45 and 0.69. Generally these larger
groups did not last more than one pooled period as membership changed between years, but the core pair/trios remained consistent. Associations between male pairs/trios occurred even between clusters, but these did not last more than one pooled period. Figure 3 illustrates the evidence for both persistence and change among these strong male associations. In groupings 1, 2, 5, and 9 there were pairs of males that had consistent reciprocating highest CoA values (≥0.70) for 9–12 yr. Grouping 1 demonstrates a long-term consistent pair with no changes. Groupings 2, 5, and 6 demonstrate that changes occurred from loss of individuals or movement of an individual to another male pair/trio. Grouping 9 shows that CoAs between males grow stronger with age as they become mottled and fused. There is evidence of movement between clusters by an individual (Stubby-Central cluster to grouping FK506 5-Southern cluster) and an
entire male pair/trio (grouping 7: Northern cluster to Central cluster). Although most strong associations were between male pairs/trios or between two or three male groupings, there was evidence for a less stable grouping of males. This association had varying membership, (five fused, two mottled) with Sorafenib molecular weight no stable pair/trio, however, a few males have been associated consistently over many years within this group (Fig. 2). The majority of males not involved in these strong association groupings were speckled. Two groups of speckled individuals appeared in 1994–1996, however these groups did not persist. Generally, when these individuals became mottled, they appeared in a male grouping. These speckleds often had lower associations with some of their future partners (example: grouping 9, Fig. 2, 3). Only one speckled individual, KP, was in a strong association with mottled and fused individuals for more than one pooled period. Out of all possible combinations of female-female associations between individuals, 53.6%–60.0% were observed (CoA >0). Females remained in their natal cluster.
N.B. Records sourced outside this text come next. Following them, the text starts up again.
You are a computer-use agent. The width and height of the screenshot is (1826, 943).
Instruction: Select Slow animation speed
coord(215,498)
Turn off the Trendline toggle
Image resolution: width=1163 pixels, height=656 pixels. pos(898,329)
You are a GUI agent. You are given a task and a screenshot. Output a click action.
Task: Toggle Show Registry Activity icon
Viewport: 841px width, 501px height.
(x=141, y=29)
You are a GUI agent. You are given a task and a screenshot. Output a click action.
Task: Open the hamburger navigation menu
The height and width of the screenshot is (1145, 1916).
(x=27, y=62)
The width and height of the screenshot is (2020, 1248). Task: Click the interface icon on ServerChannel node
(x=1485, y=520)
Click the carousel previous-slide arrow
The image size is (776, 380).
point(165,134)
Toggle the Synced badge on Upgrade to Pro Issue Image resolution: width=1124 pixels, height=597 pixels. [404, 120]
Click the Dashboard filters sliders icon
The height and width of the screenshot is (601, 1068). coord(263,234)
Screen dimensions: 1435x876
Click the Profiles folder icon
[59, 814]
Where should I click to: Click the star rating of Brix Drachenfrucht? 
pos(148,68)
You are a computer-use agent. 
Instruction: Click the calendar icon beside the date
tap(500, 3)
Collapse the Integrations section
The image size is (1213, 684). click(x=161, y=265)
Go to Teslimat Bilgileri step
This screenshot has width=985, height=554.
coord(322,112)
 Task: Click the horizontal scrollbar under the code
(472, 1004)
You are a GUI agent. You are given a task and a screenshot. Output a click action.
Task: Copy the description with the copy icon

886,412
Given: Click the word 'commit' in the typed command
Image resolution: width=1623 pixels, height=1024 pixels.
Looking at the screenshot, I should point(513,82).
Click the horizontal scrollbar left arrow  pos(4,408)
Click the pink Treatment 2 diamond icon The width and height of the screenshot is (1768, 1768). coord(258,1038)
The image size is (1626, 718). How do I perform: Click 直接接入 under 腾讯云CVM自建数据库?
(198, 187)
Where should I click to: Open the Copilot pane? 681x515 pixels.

Female-female associations had much lower CoA averages, far fewer strong associations and less consistency than males. Females generally associated with most other females in their cluster, creating a bigger network (an interconnected group or association of individuals) of weaker medchemexpress associations, compared to male-male associations. There were only a few strong associations between females in different clusters. There were more associations between Northern-Central and Southern-Central than Northern-Southern clusters. One Central female, Blotches, had some strong ties to the Southern cluster and after 1997 was associating more with the Southern cluster than the Central cluster. This was the only evidence of a move between clusters. The only consistent membership in strong associations across years were associations delineating clusters and between females and older offspring within clusters.